====== Material for this exercise ======
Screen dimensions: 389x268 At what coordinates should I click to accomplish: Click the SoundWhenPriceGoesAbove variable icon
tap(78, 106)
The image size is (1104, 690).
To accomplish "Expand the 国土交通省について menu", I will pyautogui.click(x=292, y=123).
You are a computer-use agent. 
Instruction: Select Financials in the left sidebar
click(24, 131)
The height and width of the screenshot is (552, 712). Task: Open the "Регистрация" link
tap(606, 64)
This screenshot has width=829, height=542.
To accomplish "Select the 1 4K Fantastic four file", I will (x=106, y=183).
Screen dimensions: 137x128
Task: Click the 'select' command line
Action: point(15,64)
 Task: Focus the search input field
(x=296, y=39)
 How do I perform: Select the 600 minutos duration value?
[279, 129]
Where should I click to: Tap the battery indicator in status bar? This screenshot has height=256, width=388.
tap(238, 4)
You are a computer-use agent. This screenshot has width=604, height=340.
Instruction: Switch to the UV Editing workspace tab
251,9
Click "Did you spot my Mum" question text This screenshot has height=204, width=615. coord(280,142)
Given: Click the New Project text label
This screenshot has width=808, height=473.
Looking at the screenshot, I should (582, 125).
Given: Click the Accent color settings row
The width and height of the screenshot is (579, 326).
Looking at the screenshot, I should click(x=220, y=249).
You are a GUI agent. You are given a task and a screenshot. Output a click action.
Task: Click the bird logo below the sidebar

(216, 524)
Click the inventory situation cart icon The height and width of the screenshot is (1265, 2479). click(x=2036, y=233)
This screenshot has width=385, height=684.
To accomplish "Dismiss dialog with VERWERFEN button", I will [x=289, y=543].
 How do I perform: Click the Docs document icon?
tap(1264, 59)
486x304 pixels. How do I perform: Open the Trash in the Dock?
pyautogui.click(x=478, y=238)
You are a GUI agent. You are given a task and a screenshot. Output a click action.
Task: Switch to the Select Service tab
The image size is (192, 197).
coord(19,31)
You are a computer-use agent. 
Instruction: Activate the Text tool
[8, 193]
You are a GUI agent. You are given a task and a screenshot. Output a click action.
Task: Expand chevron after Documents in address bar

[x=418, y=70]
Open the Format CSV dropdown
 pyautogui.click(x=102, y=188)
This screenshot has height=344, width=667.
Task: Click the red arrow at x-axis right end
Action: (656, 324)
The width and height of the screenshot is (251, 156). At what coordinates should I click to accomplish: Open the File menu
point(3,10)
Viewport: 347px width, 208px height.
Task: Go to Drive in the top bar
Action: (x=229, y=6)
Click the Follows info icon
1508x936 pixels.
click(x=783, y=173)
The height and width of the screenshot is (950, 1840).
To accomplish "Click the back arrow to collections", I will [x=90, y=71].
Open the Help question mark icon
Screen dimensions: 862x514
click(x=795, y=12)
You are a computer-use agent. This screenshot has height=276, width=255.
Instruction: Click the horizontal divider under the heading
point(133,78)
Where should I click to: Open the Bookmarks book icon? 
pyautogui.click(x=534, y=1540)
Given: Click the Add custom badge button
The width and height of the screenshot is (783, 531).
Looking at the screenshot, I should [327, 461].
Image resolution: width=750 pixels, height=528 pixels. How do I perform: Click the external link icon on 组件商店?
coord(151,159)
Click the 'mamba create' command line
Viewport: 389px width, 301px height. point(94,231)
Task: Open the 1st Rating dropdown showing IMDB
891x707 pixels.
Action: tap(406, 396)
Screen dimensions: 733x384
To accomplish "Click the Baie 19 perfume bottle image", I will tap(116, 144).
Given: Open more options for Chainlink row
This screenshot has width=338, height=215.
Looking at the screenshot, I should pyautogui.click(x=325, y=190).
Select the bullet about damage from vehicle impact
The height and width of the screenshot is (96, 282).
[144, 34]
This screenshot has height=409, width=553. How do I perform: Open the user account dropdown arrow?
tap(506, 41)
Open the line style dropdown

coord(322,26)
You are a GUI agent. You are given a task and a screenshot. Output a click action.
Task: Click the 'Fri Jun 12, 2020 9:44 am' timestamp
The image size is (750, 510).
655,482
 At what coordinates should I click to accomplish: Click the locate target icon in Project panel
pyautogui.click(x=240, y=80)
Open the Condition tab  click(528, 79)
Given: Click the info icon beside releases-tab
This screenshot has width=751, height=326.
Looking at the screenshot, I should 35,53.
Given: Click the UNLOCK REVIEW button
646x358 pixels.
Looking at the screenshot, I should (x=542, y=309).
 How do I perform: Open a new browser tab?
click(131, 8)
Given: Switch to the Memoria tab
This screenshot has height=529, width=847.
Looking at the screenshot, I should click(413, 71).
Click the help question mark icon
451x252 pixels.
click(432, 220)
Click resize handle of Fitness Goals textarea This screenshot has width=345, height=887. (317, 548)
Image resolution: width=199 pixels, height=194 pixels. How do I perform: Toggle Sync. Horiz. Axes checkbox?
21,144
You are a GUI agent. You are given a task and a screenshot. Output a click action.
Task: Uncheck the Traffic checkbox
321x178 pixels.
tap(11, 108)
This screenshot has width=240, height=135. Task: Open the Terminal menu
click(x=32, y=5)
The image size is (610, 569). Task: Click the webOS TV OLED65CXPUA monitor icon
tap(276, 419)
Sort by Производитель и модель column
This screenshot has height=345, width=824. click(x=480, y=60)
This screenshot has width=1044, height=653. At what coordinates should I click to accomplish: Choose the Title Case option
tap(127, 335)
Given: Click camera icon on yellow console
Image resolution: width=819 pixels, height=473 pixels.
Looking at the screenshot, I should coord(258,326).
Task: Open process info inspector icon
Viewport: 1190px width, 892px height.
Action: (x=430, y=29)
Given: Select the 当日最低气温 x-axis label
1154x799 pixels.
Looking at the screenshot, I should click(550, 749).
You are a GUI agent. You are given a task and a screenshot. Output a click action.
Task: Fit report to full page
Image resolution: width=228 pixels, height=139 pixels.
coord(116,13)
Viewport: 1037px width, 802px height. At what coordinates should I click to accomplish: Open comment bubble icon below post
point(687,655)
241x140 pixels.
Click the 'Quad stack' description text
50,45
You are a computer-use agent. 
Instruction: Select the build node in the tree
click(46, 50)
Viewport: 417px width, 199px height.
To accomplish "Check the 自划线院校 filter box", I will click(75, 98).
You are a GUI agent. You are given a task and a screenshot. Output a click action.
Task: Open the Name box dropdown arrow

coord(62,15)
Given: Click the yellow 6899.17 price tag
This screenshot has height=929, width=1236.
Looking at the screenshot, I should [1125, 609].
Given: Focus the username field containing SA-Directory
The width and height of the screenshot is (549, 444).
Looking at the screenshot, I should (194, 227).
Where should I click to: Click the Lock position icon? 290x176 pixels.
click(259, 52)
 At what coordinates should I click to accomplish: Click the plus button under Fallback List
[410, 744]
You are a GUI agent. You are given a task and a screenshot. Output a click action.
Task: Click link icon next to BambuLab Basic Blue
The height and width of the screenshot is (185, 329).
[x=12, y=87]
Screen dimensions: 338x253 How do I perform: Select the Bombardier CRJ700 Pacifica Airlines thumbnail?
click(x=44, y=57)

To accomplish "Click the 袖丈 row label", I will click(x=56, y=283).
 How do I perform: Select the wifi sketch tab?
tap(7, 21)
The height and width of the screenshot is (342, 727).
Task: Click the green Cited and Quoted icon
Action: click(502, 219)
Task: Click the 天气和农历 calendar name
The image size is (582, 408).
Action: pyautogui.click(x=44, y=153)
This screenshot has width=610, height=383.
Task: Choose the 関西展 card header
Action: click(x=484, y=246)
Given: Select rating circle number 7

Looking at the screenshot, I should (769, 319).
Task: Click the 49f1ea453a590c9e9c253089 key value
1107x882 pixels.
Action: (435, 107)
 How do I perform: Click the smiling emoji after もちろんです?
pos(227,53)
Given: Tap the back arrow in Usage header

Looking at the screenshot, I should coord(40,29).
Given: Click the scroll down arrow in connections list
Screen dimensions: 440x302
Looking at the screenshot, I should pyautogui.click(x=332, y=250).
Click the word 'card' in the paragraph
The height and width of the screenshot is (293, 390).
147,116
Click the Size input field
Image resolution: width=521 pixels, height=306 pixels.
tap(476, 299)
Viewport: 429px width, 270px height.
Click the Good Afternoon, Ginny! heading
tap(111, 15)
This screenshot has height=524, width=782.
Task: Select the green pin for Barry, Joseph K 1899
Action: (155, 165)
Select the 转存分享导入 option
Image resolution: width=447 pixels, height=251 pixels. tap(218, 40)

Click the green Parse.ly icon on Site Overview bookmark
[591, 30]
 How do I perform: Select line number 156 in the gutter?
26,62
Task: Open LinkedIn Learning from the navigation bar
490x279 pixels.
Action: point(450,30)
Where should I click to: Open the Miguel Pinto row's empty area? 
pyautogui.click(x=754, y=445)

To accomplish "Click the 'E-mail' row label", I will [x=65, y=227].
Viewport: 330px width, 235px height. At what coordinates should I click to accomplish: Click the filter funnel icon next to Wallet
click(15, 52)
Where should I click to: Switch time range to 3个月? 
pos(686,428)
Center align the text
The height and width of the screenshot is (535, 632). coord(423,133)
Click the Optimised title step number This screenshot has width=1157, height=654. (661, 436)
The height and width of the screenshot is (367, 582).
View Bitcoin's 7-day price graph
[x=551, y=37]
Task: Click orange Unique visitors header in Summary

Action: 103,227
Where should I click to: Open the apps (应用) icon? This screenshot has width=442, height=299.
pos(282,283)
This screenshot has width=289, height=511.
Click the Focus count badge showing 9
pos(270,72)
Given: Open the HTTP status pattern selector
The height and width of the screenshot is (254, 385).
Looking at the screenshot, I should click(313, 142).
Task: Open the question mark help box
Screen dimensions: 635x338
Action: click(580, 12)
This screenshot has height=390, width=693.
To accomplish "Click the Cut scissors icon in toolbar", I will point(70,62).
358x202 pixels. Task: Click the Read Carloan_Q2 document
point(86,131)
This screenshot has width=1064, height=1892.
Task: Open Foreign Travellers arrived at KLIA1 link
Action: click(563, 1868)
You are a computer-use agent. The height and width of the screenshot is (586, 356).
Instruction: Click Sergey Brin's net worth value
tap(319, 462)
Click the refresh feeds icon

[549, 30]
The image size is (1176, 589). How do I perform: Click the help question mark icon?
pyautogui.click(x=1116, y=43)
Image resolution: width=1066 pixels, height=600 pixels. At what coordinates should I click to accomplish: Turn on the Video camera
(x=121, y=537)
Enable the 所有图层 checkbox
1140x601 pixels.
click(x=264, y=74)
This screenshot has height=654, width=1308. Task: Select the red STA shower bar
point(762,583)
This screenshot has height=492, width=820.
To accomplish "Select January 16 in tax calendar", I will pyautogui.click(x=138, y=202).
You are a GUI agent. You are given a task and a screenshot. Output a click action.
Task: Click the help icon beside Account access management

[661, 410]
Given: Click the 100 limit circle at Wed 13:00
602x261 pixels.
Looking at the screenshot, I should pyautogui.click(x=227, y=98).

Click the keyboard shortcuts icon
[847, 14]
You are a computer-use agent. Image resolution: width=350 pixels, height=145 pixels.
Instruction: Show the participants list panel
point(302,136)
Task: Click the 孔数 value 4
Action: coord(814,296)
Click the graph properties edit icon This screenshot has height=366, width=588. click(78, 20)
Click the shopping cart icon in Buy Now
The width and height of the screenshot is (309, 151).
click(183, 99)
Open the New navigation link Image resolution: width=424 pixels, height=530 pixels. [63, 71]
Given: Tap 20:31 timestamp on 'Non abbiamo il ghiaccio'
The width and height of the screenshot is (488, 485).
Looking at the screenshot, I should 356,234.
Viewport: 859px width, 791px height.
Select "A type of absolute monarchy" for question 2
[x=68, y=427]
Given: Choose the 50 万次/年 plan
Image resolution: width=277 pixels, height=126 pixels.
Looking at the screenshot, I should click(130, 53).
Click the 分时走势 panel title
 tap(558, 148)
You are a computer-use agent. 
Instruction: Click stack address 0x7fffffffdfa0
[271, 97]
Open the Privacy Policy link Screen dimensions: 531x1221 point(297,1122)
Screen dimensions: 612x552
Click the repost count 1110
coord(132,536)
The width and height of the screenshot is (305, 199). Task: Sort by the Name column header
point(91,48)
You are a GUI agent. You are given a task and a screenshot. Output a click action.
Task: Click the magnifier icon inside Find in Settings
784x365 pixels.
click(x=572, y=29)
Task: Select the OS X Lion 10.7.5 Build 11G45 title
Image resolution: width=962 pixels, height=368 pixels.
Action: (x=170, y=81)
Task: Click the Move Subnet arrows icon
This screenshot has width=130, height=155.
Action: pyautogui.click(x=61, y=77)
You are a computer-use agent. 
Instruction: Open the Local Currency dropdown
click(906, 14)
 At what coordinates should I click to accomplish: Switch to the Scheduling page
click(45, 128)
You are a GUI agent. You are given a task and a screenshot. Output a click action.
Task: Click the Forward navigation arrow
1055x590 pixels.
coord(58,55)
======
Look above for the line with "Click resize handle" and the line with "Viewport: 417px width, 199px height.". Retype those two lines and every line between them exactly, adding nothing.

#### [Response to this exercise]
Click resize handle of Fitness Goals textarea This screenshot has width=345, height=887. (317, 548)
Image resolution: width=199 pixels, height=194 pixels. How do I perform: Toggle Sync. Horiz. Axes checkbox?
21,144
You are a GUI agent. You are given a task and a screenshot. Output a click action.
Task: Uncheck the Traffic checkbox
321x178 pixels.
tap(11, 108)
This screenshot has width=240, height=135. Task: Open the Terminal menu
click(x=32, y=5)
The image size is (610, 569). Task: Click the webOS TV OLED65CXPUA monitor icon
tap(276, 419)
Sort by Производитель и модель column
This screenshot has height=345, width=824. click(x=480, y=60)
This screenshot has width=1044, height=653. At what coordinates should I click to accomplish: Choose the Title Case option
tap(127, 335)
Given: Click camera icon on yellow console
Image resolution: width=819 pixels, height=473 pixels.
Looking at the screenshot, I should coord(258,326).
Task: Open process info inspector icon
Viewport: 1190px width, 892px height.
Action: (x=430, y=29)
Given: Select the 当日最低气温 x-axis label
1154x799 pixels.
Looking at the screenshot, I should click(550, 749).
You are a GUI agent. You are given a task and a screenshot. Output a click action.
Task: Fit report to full page
Image resolution: width=228 pixels, height=139 pixels.
coord(116,13)
Viewport: 1037px width, 802px height. At what coordinates should I click to accomplish: Open comment bubble icon below post
point(687,655)
241x140 pixels.
Click the 'Quad stack' description text
50,45
You are a computer-use agent. 
Instruction: Select the build node in the tree
click(46, 50)
Viewport: 417px width, 199px height.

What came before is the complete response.